Жена рассказала, а потом позвала Игната и Федю на доклад. Дела не так уж и плохи. Васятка в горячке лежал почти все эти две недели. Думали, помрет. Но сейчас ему легче. Как узнал, что я вернулся, так и вовсе воспрянул духом. Конечно, речи о передвижении на своих ногах еще нет. Федя в первую же ночь уложил, с его слов, пятерых наемников. Двоих на посту, троих у костра. На следующую ночь двоих на посту и одного в лагере. Каждый раз потери замечали и стреляли в темноту из всего, чего могли. Федю Бог миловал, не задели ни разу. После таких потерь наемники забрали лошадей, свернулись и ушли. У нас появилась возможность пасти лошадей и мулов.
Припасы подошли к концу. Лагерь живет охотой. Ручей нашли, но на охоту ходят наверх. Есть место, где на стену можно забраться. Соорудили лестницу, стесали несколько ступенек, привязали веревки и лазают. Там, наверху, много оленей, поэтому мясо в достатке.
Через три дня я окончательно пришел в разум и дал команду собираться в обратную дорогу. Заготовили жареного мяса на день-два, набрали воды и утром двинулись. По пути стреляли любую живность для еды. Меня воротит от мясного. Петров считает это плохим признаком и началом серьезного заболевания. А я ничего не могу с собой поделать. Мне пекут лепешки из травы и остатков кукурузной муки. И этого хватает. Настроение постоянно приподнятое, что редко бывало.
На выходе из ущелья передовой дозор увидел большую группу всадников. По прикидкам, не менее сотни. Если это наемники сбегали за подмогой, то нам против них долго не продержаться.
Наши охранники перекрестились, прочитали молитву и двинулись вперед метров на сто. Мы заняли оборону среди камней, одновременно выстраивая импровизированную стену. Тут разбойники гикнули и рванули вперед к вставшей в полукилометре коннице. Покрутились рядом, и один вернулся.

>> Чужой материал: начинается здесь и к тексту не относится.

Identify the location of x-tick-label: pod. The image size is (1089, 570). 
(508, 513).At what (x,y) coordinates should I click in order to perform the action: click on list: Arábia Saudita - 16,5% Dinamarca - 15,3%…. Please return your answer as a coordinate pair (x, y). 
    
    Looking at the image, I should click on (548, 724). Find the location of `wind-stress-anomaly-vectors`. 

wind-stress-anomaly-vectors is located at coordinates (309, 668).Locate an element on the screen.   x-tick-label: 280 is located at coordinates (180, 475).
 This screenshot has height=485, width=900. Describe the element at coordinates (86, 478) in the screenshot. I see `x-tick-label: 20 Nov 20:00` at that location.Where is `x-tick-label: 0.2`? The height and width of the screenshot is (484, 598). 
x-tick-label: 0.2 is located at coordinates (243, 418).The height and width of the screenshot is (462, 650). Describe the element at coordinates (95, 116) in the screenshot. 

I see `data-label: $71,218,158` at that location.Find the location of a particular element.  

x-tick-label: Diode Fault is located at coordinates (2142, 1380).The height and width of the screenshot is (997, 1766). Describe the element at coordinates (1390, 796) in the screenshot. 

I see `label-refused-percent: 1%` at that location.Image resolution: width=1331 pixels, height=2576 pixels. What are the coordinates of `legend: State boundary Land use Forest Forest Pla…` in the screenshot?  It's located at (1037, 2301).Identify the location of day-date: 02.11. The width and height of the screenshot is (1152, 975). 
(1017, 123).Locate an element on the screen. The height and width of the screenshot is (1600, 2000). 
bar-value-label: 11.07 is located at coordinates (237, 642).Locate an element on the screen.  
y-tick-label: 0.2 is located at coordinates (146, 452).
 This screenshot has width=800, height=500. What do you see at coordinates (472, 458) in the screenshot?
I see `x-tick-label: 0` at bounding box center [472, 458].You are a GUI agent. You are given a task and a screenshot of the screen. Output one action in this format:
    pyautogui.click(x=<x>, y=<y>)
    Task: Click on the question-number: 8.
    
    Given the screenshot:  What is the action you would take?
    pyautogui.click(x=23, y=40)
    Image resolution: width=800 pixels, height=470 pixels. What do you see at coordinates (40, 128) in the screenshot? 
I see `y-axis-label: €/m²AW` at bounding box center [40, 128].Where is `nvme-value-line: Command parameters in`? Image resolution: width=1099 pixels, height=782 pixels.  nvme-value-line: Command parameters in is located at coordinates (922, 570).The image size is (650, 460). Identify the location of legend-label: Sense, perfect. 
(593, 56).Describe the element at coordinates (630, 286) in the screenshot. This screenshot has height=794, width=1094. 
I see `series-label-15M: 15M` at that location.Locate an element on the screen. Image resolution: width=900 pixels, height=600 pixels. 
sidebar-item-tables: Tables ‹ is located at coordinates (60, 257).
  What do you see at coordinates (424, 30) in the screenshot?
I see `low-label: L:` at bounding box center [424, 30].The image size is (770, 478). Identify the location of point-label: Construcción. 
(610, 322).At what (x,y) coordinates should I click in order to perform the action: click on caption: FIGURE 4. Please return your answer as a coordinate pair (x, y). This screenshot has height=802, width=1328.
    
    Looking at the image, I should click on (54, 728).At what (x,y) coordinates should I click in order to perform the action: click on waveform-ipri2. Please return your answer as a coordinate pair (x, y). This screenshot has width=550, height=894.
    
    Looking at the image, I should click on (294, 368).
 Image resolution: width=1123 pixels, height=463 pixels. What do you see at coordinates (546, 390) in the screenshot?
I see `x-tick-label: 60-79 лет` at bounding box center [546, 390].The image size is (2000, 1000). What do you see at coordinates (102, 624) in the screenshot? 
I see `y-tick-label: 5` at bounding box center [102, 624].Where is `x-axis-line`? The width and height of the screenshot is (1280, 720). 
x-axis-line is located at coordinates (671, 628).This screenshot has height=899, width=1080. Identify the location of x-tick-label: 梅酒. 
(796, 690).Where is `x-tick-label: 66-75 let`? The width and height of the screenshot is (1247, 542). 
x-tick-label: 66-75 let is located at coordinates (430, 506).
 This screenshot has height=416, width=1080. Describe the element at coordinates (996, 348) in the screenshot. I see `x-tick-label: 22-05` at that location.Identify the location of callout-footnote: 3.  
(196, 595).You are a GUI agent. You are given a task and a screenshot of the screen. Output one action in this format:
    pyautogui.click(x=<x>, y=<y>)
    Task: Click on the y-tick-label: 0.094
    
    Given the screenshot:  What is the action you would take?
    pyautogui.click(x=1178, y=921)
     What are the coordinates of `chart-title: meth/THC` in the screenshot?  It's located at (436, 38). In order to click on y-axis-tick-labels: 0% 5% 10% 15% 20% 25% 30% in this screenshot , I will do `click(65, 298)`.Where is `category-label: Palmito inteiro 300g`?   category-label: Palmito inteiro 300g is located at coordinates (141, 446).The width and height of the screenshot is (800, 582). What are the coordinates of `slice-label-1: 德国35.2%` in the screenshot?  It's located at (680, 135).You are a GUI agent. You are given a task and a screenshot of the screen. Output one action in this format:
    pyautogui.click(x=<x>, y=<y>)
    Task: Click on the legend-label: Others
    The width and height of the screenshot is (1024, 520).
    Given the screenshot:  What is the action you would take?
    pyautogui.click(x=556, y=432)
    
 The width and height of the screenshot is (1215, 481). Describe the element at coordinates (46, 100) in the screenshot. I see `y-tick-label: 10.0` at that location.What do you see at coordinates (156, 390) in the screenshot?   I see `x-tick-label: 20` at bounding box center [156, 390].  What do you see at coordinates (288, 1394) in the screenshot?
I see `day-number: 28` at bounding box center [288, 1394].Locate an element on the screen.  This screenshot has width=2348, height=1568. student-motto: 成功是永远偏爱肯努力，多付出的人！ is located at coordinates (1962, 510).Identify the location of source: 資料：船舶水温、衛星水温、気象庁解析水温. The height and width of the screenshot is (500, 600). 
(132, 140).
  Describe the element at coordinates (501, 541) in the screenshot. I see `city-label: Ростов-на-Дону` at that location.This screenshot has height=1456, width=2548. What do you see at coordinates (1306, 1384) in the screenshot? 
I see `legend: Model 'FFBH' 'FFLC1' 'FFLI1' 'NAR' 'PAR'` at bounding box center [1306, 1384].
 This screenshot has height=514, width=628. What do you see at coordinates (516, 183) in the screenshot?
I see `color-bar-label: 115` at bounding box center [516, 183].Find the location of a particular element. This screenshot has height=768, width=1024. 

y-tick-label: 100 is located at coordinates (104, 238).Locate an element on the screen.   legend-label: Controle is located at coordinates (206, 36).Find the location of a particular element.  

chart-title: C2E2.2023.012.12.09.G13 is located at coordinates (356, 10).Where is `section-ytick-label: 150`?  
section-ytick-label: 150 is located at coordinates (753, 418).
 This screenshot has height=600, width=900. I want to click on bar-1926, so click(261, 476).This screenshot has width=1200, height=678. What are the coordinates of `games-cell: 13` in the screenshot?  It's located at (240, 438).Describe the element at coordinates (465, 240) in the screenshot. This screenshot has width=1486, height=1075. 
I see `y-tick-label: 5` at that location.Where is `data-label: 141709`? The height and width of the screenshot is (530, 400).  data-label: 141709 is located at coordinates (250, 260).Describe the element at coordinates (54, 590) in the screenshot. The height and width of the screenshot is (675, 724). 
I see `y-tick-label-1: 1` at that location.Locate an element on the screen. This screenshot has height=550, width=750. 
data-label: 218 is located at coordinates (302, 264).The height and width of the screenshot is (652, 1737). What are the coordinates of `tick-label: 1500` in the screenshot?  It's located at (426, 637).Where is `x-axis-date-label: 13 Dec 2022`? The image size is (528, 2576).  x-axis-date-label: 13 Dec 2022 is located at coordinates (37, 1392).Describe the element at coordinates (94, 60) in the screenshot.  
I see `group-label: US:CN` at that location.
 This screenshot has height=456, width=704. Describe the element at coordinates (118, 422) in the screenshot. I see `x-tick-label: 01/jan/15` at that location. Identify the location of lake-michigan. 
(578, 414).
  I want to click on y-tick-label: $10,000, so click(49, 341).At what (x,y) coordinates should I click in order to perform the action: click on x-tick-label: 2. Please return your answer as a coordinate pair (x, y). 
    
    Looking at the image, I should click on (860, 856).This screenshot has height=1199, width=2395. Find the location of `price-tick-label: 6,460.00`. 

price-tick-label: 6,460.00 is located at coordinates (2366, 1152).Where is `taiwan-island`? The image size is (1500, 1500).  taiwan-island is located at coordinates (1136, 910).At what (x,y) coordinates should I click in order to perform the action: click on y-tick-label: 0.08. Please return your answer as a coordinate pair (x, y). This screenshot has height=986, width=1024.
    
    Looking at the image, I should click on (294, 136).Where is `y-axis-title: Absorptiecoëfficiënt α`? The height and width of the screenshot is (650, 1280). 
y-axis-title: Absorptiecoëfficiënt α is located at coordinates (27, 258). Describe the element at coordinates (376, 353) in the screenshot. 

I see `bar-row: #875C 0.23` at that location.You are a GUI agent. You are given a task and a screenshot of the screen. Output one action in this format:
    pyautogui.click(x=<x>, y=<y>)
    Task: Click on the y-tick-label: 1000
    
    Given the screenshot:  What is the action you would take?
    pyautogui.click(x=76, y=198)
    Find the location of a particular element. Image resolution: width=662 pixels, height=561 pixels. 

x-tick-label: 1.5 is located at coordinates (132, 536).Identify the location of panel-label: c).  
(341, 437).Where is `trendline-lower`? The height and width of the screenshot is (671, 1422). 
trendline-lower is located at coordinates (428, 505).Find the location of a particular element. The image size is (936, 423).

Оказалось, Пинчейра не все погибли, что внизу остались, а только четверо. Один пробрался в лагерь наемников. В суматохе атаки там за лошадьми смотрели плохо. В спину стрельнули несколько раз, но ему удалось уйти. Теперь перед нами Диего Бешенный собственной персоной с отрядом в сто всадников. Его не узнать. Красиво причесан и пострижен, бородка клинышком, вышитый золотом старомодный камзол и перевязь со шпагой и кинжалами, за поясом серебряные рукояти пистолетов. Очень за нас переживает. Обещает головы негодяев принести. И принесет. Это тут распространенная практика. За время путешествия мы видели несколько таких голов, насаженных на колья.
— Пойдешь ли ты снова тропой Духов, мой друг? — Диего заглядывает в глаза.
— Нет, о, благородный Диего, я уже был там.
— Так значит, ты нашел, что искал?
— Нашел, — я показываю звезду на шее.
— И ты вернешься на корабль? — Звезда не произвела на него впечатления.
— Конечно. Я же хочу отдать тебе, что обещал.
— Я хочу обнять того, кто вернулся из ущелья Призраков, — он крепко сжимает меня, — я знаю, что на этом все только начинается.